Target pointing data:
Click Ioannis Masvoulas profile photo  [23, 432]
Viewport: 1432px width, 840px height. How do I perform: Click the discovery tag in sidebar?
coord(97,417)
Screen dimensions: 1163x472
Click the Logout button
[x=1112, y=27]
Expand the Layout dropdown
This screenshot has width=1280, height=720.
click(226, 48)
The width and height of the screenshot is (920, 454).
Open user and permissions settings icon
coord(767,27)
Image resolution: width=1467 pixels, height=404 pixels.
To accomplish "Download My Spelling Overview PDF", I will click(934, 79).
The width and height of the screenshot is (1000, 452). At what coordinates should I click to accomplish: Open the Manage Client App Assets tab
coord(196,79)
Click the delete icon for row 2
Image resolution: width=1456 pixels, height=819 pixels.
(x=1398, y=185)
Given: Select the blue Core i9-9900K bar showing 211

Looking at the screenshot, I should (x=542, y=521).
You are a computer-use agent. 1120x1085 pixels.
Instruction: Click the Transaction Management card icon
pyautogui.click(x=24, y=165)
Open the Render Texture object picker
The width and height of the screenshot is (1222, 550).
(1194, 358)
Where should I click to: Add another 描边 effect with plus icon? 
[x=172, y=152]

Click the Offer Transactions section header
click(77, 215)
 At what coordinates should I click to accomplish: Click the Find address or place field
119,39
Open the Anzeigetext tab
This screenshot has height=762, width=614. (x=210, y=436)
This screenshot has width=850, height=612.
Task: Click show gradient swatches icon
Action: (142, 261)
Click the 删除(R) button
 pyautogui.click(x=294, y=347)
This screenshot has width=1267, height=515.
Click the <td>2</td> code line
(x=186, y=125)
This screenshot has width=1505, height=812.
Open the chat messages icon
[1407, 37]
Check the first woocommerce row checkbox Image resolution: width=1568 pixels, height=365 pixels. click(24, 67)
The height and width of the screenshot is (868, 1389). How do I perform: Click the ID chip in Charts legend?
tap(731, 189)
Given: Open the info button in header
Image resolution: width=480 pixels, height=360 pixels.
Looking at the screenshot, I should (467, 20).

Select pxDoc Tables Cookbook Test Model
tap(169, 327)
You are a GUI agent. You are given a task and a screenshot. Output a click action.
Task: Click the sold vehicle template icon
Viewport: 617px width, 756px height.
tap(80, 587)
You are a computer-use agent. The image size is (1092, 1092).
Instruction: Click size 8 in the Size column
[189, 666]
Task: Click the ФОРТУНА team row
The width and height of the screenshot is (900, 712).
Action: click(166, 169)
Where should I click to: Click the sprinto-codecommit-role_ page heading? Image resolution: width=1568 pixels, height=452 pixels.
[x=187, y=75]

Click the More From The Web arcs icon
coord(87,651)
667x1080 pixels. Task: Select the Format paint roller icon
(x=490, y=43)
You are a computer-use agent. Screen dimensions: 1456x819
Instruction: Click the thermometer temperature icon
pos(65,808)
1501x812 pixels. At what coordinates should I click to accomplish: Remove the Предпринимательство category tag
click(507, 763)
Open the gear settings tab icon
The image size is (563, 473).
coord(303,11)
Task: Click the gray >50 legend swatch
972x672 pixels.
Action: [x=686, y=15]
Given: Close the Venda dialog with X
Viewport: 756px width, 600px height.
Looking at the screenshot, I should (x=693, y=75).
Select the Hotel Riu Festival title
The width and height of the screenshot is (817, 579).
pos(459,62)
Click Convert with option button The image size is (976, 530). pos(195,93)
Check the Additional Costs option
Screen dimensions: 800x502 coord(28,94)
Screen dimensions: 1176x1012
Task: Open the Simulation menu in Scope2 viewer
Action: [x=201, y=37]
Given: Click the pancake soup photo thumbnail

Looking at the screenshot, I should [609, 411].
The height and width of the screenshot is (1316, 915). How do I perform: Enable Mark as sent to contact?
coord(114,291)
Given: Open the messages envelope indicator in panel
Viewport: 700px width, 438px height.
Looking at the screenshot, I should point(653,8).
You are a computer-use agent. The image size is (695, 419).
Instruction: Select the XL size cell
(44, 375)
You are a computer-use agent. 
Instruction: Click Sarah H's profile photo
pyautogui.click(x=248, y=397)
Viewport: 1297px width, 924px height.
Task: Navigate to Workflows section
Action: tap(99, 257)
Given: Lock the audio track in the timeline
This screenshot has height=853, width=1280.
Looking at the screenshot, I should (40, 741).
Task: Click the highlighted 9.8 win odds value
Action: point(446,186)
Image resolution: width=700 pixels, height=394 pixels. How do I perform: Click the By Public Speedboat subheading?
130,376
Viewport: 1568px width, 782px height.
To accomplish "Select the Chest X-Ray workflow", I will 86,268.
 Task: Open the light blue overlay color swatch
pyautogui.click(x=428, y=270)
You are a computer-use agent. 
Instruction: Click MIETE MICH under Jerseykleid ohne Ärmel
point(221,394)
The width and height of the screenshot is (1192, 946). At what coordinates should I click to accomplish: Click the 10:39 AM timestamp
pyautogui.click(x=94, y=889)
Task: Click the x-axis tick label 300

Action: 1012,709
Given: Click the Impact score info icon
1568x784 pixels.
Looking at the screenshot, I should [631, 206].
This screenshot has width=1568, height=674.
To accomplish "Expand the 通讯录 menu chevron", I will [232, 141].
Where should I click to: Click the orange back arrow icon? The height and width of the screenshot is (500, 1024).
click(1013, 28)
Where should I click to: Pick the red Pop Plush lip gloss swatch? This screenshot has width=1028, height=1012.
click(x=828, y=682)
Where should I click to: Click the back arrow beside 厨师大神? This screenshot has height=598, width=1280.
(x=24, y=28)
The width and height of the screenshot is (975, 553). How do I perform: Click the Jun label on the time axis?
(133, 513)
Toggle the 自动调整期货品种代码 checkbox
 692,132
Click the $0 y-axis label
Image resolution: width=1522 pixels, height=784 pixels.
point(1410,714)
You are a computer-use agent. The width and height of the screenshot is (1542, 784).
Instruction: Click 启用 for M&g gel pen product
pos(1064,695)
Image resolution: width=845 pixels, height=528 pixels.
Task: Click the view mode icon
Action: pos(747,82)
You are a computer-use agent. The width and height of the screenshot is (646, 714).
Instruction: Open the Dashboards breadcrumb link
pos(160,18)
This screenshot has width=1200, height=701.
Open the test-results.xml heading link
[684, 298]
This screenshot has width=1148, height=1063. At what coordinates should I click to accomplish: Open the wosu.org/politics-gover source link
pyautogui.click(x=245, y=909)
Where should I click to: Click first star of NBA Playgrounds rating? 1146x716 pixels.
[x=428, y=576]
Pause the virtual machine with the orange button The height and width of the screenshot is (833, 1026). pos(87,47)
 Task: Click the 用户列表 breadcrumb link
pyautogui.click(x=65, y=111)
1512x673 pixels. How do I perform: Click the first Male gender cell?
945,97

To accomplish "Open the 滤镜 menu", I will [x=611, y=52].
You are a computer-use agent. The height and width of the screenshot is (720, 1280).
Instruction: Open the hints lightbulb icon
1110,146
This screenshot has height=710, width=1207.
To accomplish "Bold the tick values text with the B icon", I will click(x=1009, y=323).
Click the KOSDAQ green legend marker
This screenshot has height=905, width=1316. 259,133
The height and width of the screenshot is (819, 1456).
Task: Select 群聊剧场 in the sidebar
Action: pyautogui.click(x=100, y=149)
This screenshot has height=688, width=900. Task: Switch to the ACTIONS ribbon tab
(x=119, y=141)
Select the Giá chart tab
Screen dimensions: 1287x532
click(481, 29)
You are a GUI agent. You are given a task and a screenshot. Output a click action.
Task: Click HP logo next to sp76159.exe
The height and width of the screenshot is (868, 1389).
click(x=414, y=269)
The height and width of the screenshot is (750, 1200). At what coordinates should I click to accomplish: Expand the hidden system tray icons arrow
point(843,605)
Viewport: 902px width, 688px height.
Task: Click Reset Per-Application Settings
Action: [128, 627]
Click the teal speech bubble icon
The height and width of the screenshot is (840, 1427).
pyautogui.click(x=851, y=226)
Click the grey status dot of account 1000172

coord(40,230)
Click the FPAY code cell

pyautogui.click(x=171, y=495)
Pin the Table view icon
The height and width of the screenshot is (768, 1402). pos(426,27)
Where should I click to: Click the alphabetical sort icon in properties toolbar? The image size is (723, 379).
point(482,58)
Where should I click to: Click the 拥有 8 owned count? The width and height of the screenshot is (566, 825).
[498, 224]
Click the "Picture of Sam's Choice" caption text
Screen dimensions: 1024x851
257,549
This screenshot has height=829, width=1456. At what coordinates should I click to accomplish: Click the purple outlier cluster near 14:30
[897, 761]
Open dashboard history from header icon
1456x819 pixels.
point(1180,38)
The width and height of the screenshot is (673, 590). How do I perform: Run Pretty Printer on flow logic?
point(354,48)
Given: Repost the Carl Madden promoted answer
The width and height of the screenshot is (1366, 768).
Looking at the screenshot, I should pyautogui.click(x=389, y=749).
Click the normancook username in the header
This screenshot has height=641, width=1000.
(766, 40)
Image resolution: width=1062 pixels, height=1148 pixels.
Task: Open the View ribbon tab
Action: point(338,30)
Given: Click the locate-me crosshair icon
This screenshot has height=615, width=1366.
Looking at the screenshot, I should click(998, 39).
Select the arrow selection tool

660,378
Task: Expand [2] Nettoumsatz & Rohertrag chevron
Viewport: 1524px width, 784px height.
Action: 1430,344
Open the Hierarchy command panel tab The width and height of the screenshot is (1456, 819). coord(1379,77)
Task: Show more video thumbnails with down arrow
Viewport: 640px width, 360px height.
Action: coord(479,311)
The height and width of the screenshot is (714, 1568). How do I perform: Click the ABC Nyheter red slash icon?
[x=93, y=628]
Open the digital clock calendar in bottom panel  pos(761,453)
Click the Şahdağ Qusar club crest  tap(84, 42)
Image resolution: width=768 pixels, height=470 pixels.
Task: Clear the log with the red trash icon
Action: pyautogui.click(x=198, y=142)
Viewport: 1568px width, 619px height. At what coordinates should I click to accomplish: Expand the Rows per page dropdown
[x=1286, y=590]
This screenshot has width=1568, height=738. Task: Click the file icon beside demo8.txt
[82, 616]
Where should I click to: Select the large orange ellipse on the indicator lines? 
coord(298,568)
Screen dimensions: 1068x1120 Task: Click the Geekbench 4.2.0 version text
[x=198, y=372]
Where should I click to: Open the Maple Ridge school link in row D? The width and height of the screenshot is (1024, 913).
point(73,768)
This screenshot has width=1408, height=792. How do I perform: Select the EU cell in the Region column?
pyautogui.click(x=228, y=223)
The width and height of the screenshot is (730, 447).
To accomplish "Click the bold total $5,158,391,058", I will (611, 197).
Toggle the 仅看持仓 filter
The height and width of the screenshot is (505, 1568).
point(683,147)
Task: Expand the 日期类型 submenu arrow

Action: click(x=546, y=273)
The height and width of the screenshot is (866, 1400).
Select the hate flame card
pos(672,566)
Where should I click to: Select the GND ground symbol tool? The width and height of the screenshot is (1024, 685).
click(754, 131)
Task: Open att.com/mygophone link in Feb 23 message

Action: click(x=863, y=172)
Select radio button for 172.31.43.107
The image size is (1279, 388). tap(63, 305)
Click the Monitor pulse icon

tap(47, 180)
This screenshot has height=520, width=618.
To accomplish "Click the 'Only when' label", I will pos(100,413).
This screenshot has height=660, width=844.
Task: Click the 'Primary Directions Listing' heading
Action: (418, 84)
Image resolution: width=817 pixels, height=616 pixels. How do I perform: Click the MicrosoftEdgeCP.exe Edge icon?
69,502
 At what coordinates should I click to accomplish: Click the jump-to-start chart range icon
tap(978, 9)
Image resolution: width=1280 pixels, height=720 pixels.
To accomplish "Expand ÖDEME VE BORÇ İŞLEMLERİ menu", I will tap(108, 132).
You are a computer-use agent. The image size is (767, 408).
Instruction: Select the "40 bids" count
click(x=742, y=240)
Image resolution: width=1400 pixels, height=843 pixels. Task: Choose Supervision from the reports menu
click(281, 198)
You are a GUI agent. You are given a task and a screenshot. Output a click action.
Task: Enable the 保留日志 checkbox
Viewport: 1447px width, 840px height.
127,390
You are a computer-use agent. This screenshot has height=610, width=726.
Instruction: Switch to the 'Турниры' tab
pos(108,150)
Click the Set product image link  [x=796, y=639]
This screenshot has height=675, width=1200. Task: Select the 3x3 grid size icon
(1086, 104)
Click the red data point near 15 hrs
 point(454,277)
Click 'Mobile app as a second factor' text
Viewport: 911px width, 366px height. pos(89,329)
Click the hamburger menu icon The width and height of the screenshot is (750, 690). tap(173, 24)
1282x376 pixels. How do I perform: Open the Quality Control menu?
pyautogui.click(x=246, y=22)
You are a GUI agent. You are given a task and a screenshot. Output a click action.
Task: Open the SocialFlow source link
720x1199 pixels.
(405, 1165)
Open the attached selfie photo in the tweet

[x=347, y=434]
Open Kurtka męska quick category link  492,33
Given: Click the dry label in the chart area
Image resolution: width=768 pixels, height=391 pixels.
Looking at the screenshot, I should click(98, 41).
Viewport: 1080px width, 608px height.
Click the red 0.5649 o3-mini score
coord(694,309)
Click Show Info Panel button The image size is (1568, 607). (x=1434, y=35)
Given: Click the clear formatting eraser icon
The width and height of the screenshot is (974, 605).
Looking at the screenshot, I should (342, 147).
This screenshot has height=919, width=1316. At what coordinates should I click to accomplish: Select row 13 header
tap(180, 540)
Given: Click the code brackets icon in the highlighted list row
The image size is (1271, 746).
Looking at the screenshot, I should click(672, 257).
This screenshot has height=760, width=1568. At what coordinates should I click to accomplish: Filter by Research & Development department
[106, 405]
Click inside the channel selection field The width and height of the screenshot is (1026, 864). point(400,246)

**Exercise details:** Reproduce the data verbatim from the line containing "This screenshot has height=688, width=900." through the line containing "should pyautogui.click(x=389, y=749).", both of those lines included.

**Right answer:**
This screenshot has height=688, width=900. Task: Switch to the ACTIONS ribbon tab
(x=119, y=141)
Select the Giá chart tab
Screen dimensions: 1287x532
click(481, 29)
You are a GUI agent. You are given a task and a screenshot. Output a click action.
Task: Click HP logo next to sp76159.exe
The height and width of the screenshot is (868, 1389).
click(x=414, y=269)
The height and width of the screenshot is (750, 1200). At what coordinates should I click to accomplish: Expand the hidden system tray icons arrow
point(843,605)
Viewport: 902px width, 688px height.
Task: Click Reset Per-Application Settings
Action: [128, 627]
Click the teal speech bubble icon
The height and width of the screenshot is (840, 1427).
pyautogui.click(x=851, y=226)
Click the grey status dot of account 1000172

coord(40,230)
Click the FPAY code cell

pyautogui.click(x=171, y=495)
Pin the Table view icon
The height and width of the screenshot is (768, 1402). pos(426,27)
Where should I click to: Click the alphabetical sort icon in properties toolbar? The image size is (723, 379).
point(482,58)
Where should I click to: Click the 拥有 8 owned count? The width and height of the screenshot is (566, 825).
[498, 224]
Click the "Picture of Sam's Choice" caption text
Screen dimensions: 1024x851
257,549
This screenshot has height=829, width=1456. At what coordinates should I click to accomplish: Click the purple outlier cluster near 14:30
[897, 761]
Open dashboard history from header icon
1456x819 pixels.
point(1180,38)
The width and height of the screenshot is (673, 590). How do I perform: Run Pretty Printer on flow logic?
point(354,48)
Given: Repost the Carl Madden promoted answer
The width and height of the screenshot is (1366, 768).
Looking at the screenshot, I should pyautogui.click(x=389, y=749).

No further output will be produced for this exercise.